西北的大風有兩種,其一為“黃暗”,屆時塵土卷揚,遮天蔽日,天昏地暗,風向旋轉渦呈絮狀,持續時間長,可連刮數日而不停,風速多在每秒二十米左右。其二為“黑暗”,風來時天地黑暗,風力強勁,風聲嘯厲,天氣驟寒,土塊沙粒飛揚;風速在每秒二十二米以上,風向單一,曆時較短。
一九五二年六月初,罕見的黃土風席卷全縣,飛沙走石,損壞農舍,縣境四區九鄉受災,農作物重災三萬餘畝,絕產一點二萬餘畝。同年,夏秋之際,西安、李俊、城關等地幹熱風為害,農作物減產五成以上。一九六九年春季,大風達四十一天。小麥、油料等作物受災八點三萬畝。一九七六年,刮八級以上風三十八次,四月份零下三攝氏度低溫持續二十多天。興仁鄉自四月上旬至五月下旬大風連刮七天,遇風沙侵害的麥田達百分之六十。
一九八二年四至五月,八級以上大風十五次,其中四月三十日至五月四日大風晝夜不息,五月一日竟達十級;十日又發生沙暴,不見天日,為時二十分鍾,農田作物的根須被吹裸土外。七月十八日晨,紅羊馬場降霜,使馬鈴薯和豆類作物遭凍。
你走遍西北的一個個縣城,你翻開西北的一本本縣誌,類似的記載隨處可見。
世世代代的西北人,飽嚐了大風帶來的災難,世世代代的西北人,唯有望風興歎——
沙進入退。
風沙步步進逼,人畜節節敗退,繁華一時的樓蘭古城、白城子,還有西夏人的黑水城,連同城外的弱水河,悉數被西北的風沙俘獲。臨近共和國成立時,陝北的榆林城已有一半淹沒在黃沙裏。滾滾的黃沙,掩蓋著牛馬駱駝的森森白骨,也掩埋著村莊城市的殘骸。在人民共和國成立後的一段時間,這種沙進人退的情況一度有所改變。

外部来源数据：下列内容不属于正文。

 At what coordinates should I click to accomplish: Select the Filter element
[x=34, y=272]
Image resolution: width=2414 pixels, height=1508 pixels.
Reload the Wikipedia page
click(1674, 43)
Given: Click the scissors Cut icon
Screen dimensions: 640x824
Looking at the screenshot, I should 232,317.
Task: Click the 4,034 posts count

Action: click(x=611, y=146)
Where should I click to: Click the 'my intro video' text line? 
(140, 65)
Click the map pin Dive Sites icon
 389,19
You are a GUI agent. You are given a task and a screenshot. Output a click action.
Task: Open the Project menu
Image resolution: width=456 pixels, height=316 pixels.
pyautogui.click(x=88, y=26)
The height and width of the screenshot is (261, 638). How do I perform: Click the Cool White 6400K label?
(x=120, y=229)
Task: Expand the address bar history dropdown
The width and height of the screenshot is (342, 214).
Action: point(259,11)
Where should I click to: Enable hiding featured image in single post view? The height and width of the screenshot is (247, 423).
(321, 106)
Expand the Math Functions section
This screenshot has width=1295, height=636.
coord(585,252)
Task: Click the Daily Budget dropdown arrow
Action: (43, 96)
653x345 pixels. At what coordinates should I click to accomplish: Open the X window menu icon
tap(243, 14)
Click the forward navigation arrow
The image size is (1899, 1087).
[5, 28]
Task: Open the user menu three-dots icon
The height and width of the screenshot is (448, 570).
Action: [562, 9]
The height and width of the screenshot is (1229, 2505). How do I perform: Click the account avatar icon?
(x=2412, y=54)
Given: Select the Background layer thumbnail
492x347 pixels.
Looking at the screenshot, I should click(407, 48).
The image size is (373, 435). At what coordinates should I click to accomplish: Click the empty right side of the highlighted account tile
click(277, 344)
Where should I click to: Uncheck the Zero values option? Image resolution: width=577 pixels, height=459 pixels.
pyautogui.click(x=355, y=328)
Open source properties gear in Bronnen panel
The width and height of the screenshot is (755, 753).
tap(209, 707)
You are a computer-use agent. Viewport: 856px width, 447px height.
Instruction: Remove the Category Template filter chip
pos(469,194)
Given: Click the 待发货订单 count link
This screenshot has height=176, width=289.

西去列車滿載著熱血澎湃的青年男女們,到敵人後方去,直搗風沙心髒,大漠戈壁,邊關冷月,坎土镘,坎兒井,挖溝挑渠,植樹治沙。防風林帶,沙漠綠洲,在一片渾黃的大漠戈壁中塗抹出一條條一片片亮亮的綠色。紅柳、梭梭草、沙棒、白楊樹、沙棗樹……這些綠草樹木,是風沙的天敵,它們成群成陣,連天連片,扯住風的衣襟,絆住沙的腿腳,使它們張狂不得,動彈不得。以柔克剛,以弱勝強,能把牛羊輕易吹到半空的大風,能遠行千裏、侵占良田、掩埋房屋的狂沙,在美麗的柔弱的綠樹芳草麵前,像狂放的野馬被套上韁繩。自古以來風沙稱王稱霸的領地被撕開一個又一個口子。人進沙退,收複失地,被風沙淹沒了多年的榆林城把風沙遠遠趕出城外;在騰格裏沙漠南緣,沿包蘭鐵路兩側,智慧的人民群眾,用草方格防風固沙,使列車在大沙漠裏馳駛而過,創造了世界罕見的奇跡。同時也把一片亙古以來的不毛之地變得綠樹成蔭,瓜果飄香。從毛烏素、從巴丹吉林、從騰格裏,從西北各處捷報頻傳。
風弱了,沙小了。
風吹草低見牛羊的畫麵出現了,“邊疆處處賽江南”的歌聲從沙棗樹下、從白楊林裏飄出來了。
然而(世界上沒有這些然而該多好啊),戰敗不久的風沙竟然又回來了。當年使風沙無處藏身的是人,如今讓風沙卷土重來的依然是人——
當年栽下的白楊樹、沙棗樹被人們伐掉去換了花花綠綠的鈔票;綠油油的草原被二十四片鏵犁剖開,以承載日益增多的人口;還有成群結隊號稱“掃蕩軍”的人們掘地三尺,去挖甘草,去抓戈壁荒原上那一點點本就十分可憐的草根上纏繞的更加可憐的那一點發菜。所到之處,立體的全方位的摧毀著掃蕩著樹木野草。就連橫穿騰格裏沙漠的包蘭鐵路上用來保持水土、加固路基的小樹也被砍去做了那一頓飯的燒柴。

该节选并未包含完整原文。